▶ Yapılacak işler
• A. Web 2.0 metnine göre Dmytri Kleiner ve Brian Wyrick'in Mute'a yazdığı makalenin başlığı nedir?
• B. Aşağıdaki ifadelerin Web 2.0 metniyle uyuşup uyuşmadığını belirtin: (i) Yazarlara göre Usenet ve P2P paylaşım ağları hak ettikleri ilgiyi görüyor. (ii) Yatırımcılar özgür yazılımın sunduğu teknolojik olanaklardan yararlanıyor. (iii) Metne göre Web 2.0, içerik dağıtımının merkezileşmesini gizliyor. Her ifade için evet ya da hayır deyin ve belirleyici ifadeyi metinden aynen aktarın.

▶ Verilen metin
*****
Web 2.0: İçeriği biz üretelim, parayı onlar kazansın?

0
FZ
dsully: lütfen en fazla 2 cümle ile bana web 2.0'ı tarif et.
jwb: içeriği sen yaparsın. parayı onlar alır.

Acaba gerçekten böyle mi? Ya da bu noktaya nasıl gelindi? Internet, alışık olduğumuz anlamda Internet olmaktan çıkıyor mu? Mute'a InfoEnclosure 2.0 başlıklı bir makale yazan Dmytri Kleiner ve Brian Wyrick tam da bu konuyu ele alıyorlar.
Ana tema şu: Web 2.0 rüzgarı temelde içerik paylaşımını tabana yayıp demokrasiye hizmet eder gibi görünmekle birlikte aslında içerik dağıtımının gittikçe merkezileşmesi mekanızmasını gizliyor. Yatırımcılar son kullanıcıların beş kuruş talep etmeksizin sürekli üretip durdukları içeriği sahipleniyor, özgür yazılımın sunduğu teknolojik olanaklardan faydalanıyor ve Internet'in hiyerarşik olmayan yapısı ile P2P iletişimi baltalıyorlar.

Yazarlar, günümüzün popüler içerik servislerinin (video, blog, vs.) çok ön plana çıkarken tamamen dağıtık ve merkezi bir kontrolü olmayan Usenet, P2P paylaşım ağları gibi teknolojilerin hak ettikleri ilgiyi görmediğini, Internet kullanıcılarının farkında olmadan özgürlüğü kendi elleri ile şirketlere teslim ettiklerini vurguluyorlar, bununla ilgili örnekler veriyorlar.

Durum bu makalede resmedildiği kadar vahim mi? Ya da şikayet edilen şeylerin çözümü yine Internet'in kendisinde mi saklı? İnsanlık şimdiye kadar sahip olduğu en ucuz, en anarşik, özgür ve en küresel iletişim ve eğlence platformunun zarar görmesine gerçekten göz yumacak mıdır?
*****
▶ Sağlanan girdiler
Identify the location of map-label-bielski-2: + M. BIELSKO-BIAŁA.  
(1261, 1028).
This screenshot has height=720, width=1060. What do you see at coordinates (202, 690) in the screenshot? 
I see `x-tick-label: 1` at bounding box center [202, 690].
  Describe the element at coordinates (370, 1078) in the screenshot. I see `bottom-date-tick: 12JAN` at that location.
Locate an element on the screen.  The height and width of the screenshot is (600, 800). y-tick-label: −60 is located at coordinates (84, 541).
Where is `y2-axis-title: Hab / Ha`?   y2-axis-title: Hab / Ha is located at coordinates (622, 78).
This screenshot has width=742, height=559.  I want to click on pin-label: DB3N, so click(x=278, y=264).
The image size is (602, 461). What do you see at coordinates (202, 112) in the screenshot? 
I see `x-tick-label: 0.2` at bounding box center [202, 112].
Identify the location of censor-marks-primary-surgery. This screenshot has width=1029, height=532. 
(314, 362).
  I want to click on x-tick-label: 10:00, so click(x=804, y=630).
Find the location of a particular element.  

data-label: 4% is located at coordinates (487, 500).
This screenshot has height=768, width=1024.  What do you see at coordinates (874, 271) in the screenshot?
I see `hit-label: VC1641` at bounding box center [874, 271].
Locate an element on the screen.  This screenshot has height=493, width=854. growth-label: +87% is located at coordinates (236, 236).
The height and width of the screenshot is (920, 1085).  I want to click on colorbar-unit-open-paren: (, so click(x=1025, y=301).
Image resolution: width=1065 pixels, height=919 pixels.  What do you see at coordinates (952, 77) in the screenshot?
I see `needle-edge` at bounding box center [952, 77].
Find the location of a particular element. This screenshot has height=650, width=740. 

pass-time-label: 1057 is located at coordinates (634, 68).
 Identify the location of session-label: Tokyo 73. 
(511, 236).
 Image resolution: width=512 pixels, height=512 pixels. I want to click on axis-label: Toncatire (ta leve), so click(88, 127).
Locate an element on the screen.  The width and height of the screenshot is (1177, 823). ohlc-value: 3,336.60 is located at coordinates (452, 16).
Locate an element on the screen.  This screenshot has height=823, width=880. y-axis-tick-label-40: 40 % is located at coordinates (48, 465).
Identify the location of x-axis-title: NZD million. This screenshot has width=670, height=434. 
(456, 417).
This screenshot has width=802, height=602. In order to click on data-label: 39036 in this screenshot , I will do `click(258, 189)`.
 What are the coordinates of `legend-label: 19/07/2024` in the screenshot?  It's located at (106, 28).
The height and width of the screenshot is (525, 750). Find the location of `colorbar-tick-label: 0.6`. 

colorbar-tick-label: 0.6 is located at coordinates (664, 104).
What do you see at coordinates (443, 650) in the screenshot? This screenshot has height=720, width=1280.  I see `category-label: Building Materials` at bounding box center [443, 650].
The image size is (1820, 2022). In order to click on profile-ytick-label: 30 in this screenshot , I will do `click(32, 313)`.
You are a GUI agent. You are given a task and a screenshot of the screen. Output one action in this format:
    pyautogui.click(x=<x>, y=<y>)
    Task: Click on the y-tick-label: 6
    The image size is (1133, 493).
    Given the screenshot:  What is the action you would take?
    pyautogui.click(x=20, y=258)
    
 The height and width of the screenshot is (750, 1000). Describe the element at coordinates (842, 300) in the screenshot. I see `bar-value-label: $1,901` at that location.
*****
▶ Yanıtlar
• A. InfoEnclosure 2.0

• B.
(i) Hayır: "Usenet, P2P paylaşım ağları gibi teknolojilerin hak ettikleri ilgiyi görmediğini"
(ii) Evet: "özgür yazılımın sunduğu teknolojik olanaklardan faydalanıyor"
(iii) Evet: "aslında içerik dağıtımının gittikçe merkezileşmesi mekanızmasını gizliyor"